**Data excerpts**.
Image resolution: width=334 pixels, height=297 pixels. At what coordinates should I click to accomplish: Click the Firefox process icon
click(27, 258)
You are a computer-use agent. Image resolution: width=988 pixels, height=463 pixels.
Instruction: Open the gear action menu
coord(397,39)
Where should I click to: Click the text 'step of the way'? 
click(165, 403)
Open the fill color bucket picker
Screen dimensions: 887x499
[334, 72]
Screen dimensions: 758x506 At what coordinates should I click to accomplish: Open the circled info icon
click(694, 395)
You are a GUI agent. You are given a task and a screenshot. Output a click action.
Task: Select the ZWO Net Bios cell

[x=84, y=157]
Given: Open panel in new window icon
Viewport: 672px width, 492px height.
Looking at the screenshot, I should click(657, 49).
---
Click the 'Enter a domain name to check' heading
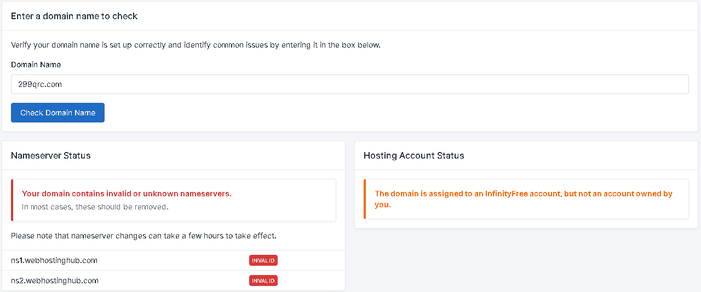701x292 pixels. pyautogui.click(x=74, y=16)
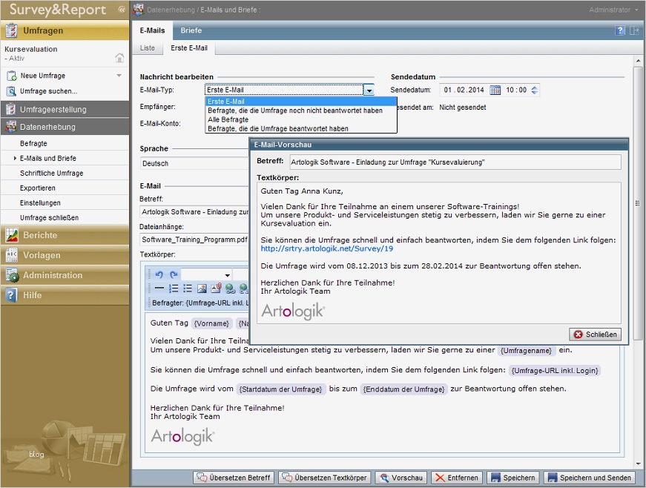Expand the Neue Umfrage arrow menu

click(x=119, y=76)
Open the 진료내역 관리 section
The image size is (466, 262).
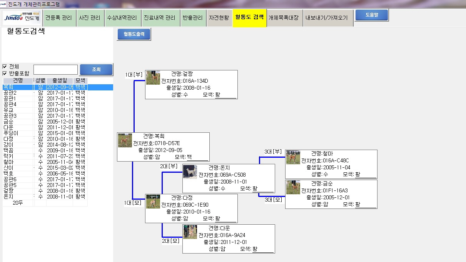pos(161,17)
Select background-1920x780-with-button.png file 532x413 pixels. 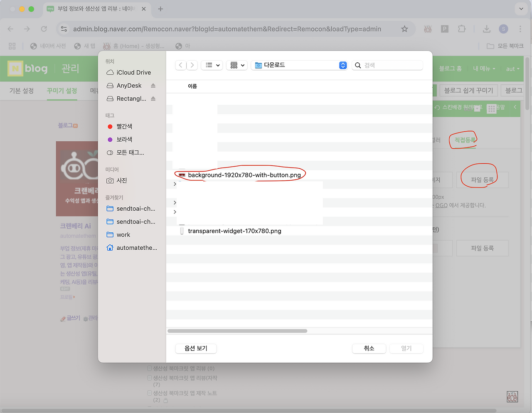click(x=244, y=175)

**Your assignment**. Throughout the data above, report every line that contains the string "agent".

**Written answer**.
You are a computer-use agent. Image resolution: width=988 pixels, height=463 pixels.
You are a GUI agent. You are given a task and a screenshot. Output a click action.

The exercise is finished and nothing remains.